Following this, we shifted our efforts to adapting Whisper for live transcription. As Whisper was designed for batch (i.e. audio file transcription) and not live transcription (i.e. non-real-time), this required some degree of experimentation. In August 2023, we successfully released the Whisper live transcription feature running on models self-hosted on GCC.

In addition to transcription, Transcribe also supports speaker diarisation, which is the task of separating the audio into segments to be associated with different speakers. Speaker diarisation is performed by our self-hosted model based on the VBx algorithm. Originally, Transcribe’s capabilities included speaker diarisation for batch transcription, but it did not extend this function to live transcription. However, following the integration of the Whisper system for live transcription, the VBx algorithm was modified to operate in real-time. This enhancement, facilitating real-time speaker diarisation in conjunction with live transcription, was rolled out in December 2023.

How Live Transcription Works

Live transcription presents greater complexity compared to batch transcription due to the necessity of processing audio streams in real-time. One of the primary challenges is in transcribing audio swiftly enough to ensure timely delivery to the client or front-end. Additionally, the accuracy of transcription models tends to improve when they have access to more of the upcoming audio before finalising their transcriptions. This need for immediate processing while considering sufficient context adds to the complexity of live transcription.

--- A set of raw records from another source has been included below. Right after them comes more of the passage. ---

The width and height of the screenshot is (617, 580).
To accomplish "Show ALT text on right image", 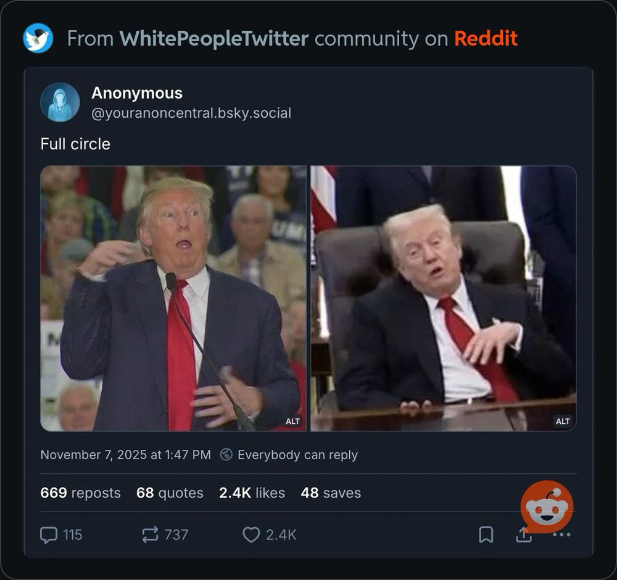I will coord(563,421).
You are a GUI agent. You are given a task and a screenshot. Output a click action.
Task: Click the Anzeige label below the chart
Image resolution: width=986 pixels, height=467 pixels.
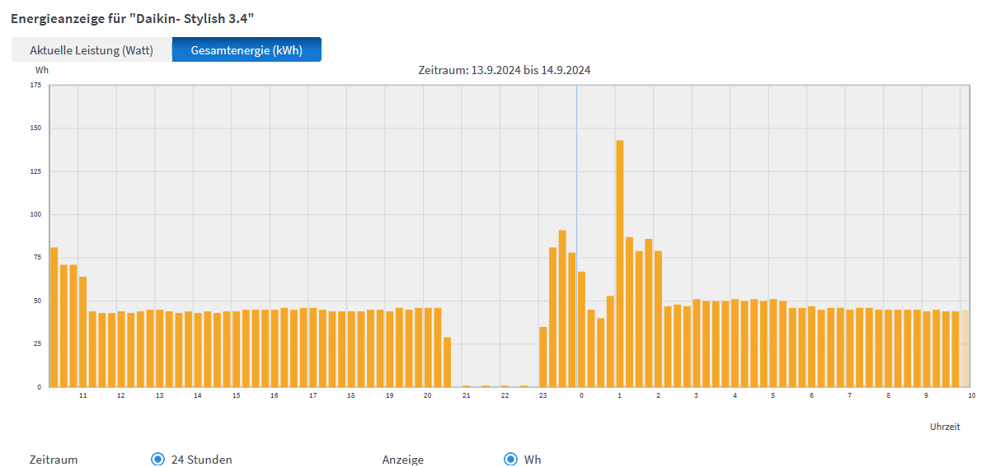coord(403,460)
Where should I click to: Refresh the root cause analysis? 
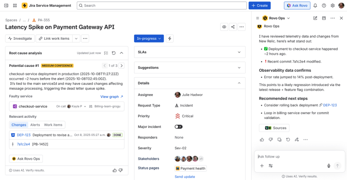point(114,53)
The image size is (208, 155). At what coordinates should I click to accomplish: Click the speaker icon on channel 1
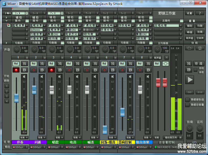[x=24, y=76]
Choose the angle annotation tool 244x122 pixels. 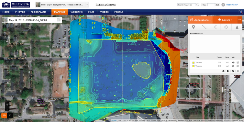[x=215, y=27]
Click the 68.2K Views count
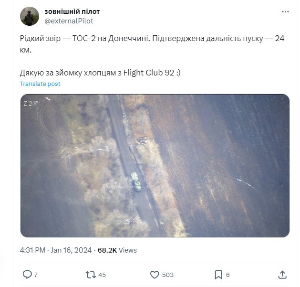This screenshot has width=300, height=287. [x=117, y=250]
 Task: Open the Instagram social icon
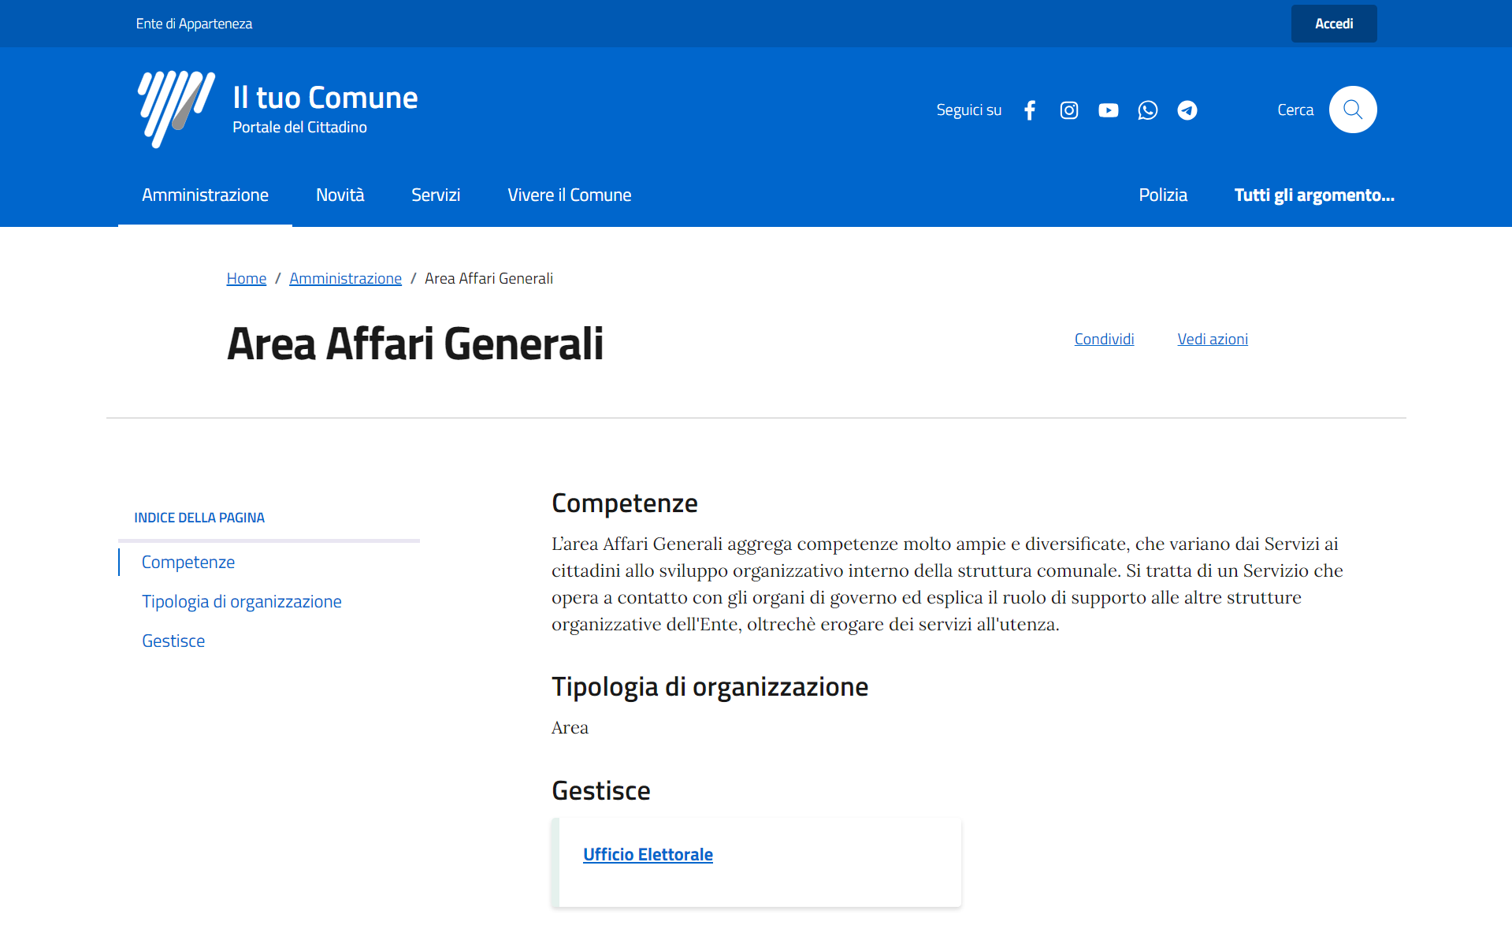1068,110
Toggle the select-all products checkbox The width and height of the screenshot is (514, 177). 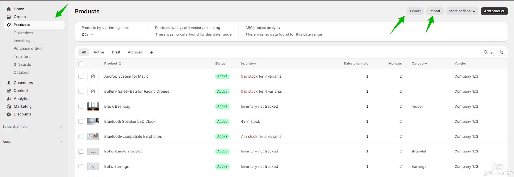(81, 64)
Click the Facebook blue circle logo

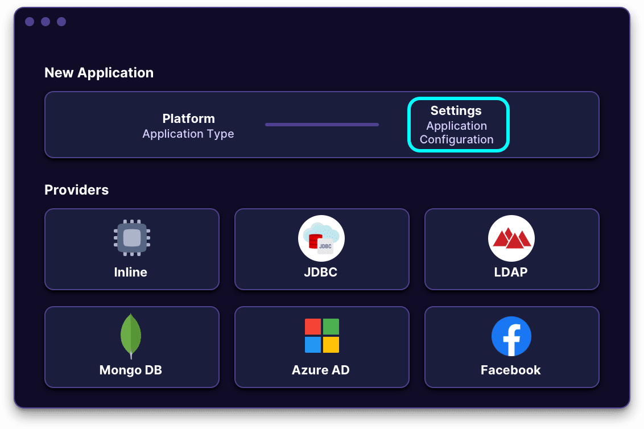511,336
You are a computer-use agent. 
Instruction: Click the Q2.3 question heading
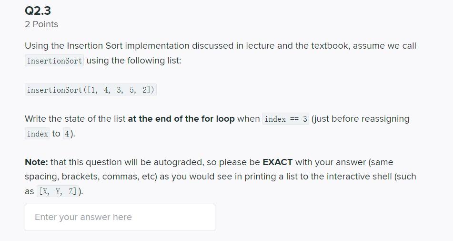tap(38, 10)
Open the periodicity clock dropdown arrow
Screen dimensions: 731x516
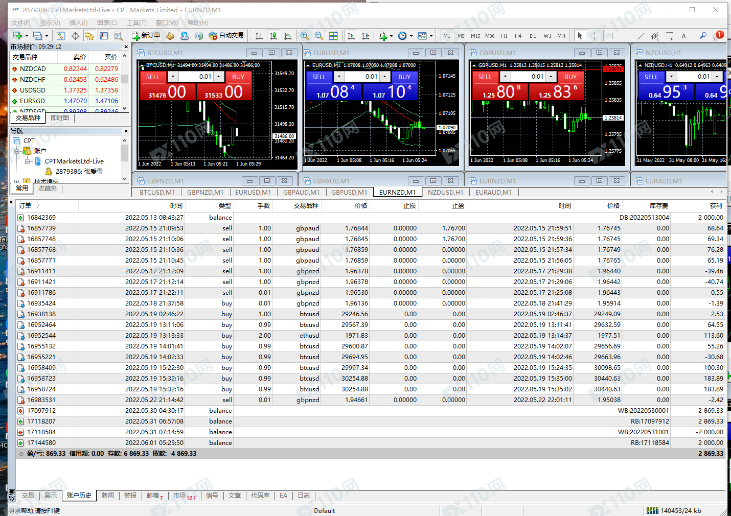pyautogui.click(x=411, y=36)
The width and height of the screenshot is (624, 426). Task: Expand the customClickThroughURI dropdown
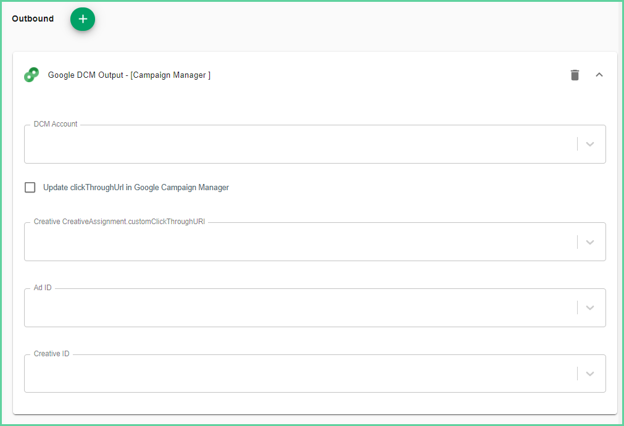click(x=589, y=241)
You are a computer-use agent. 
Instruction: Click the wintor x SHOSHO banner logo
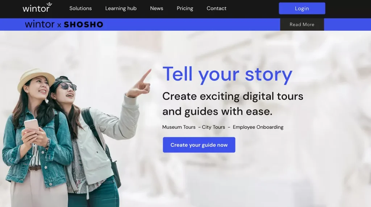pyautogui.click(x=64, y=24)
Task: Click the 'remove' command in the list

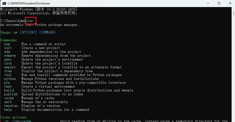Action: coord(10,56)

Hence, during a live transcription, the latest part of the transcription is often in a non-final or interim state, which means that it can continually be revised by the transcription model as it receives more audio to improve its transcription. While the earlier segments which have already been finalised are sent once to the front-end, the most recent segments which are non-final or interim have to be continuously sent to the front-end.

Whisper live algorithm

Whisper, in its original form, is not suited for real-time transcription and was not developed with this application in mind. The standard Whisper model processes audio in segments of 30 seconds each. However, for live transcription, it’s essential to transcribe shorter segments of audio as they are received. To adapt Whisper for this purpose, we needed to conduct some initial experimentation to assess the feasibility of the concept. This involved measuring the time it takes to transcribe each audio chunk. For instance, in a scenario where a 2-second audio chunk is received, the goal would be to transcribe it within 1 second and then relay the output to the client, so that the model would be ready to process the subsequent audio chunk when it arrives.

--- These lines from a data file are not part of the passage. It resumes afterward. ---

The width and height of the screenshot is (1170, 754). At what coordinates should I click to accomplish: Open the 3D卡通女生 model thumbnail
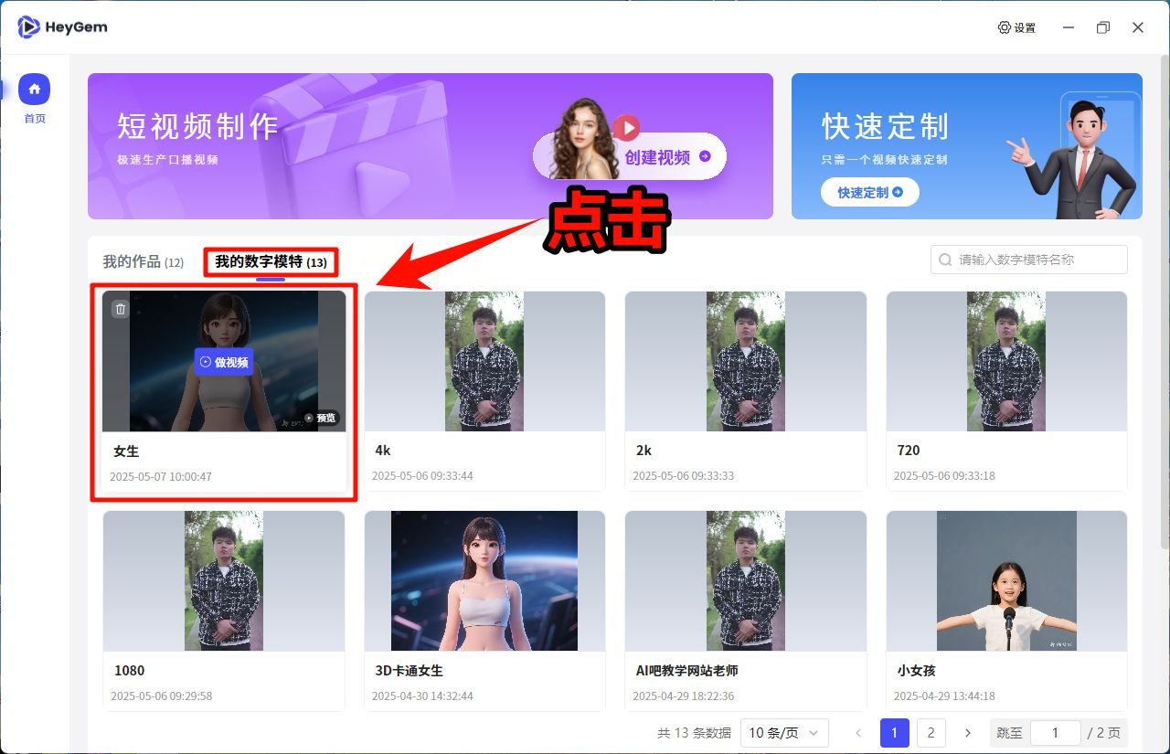(x=484, y=580)
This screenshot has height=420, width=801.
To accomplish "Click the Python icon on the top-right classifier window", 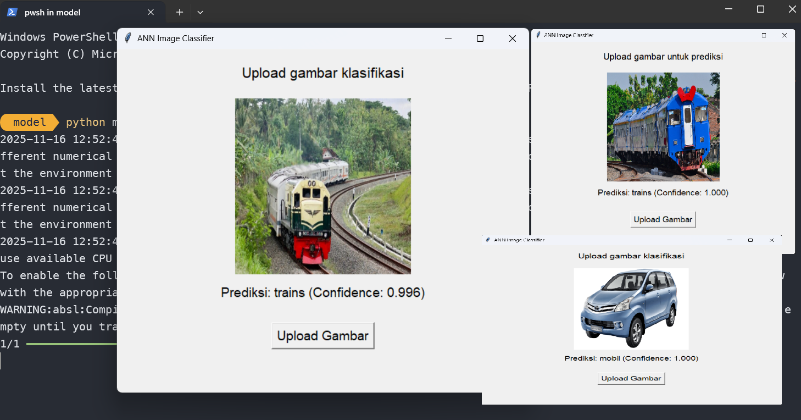I will pos(537,35).
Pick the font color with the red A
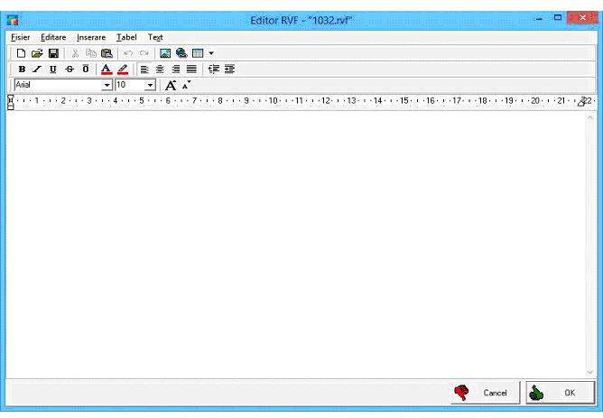Image resolution: width=603 pixels, height=418 pixels. (x=106, y=69)
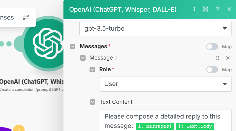Click the Text Content input box
The width and height of the screenshot is (236, 131).
point(165,117)
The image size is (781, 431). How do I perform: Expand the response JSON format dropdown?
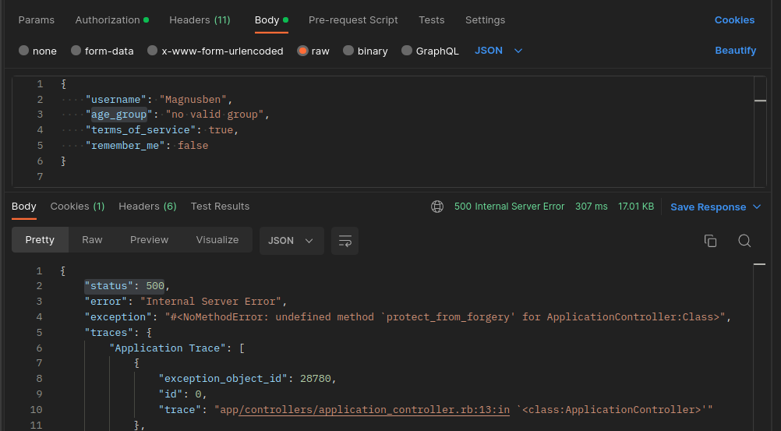pos(292,241)
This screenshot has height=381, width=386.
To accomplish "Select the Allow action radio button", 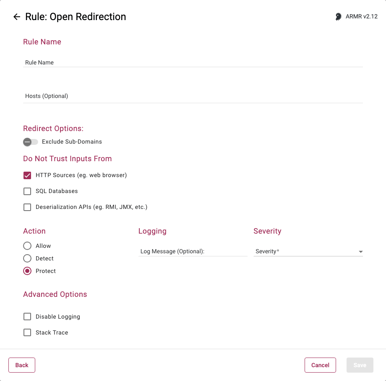I will [x=27, y=246].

To reduce this latency, we made use of faster whisper, a reimplementation of the model using CTranslate2, which greatly speeds up inference through the use of several performance optimisation techniques. We were able to perform the processing of each chunk under 2s with the Whisper small model running on GPU, and hence update the transcript every 2s. The latency is increased if we use the Whisper large model, giving rise to one of the trade-offs between speed and accuracy which we face.

During our experimentation, we also discovered issues arising from Whisper’s processing. When processing audio chunks shorter than 30s, Whisper artificially pads each of these short chunks with trailing zeros into a 30s chunk before transcribing it. There are two issues with this. Firstly, these zeros separate audio chunks, causing Whisper to interpret each chunk as separate rather than continuous, breaking up words that span across multiple audio chunks. Secondly, while it is known that Whisper tends to hallucinate and generate repetitive text due to its sequence-to-sequence architecture, we found that this behaviour occurs even more when processing such padded chunks.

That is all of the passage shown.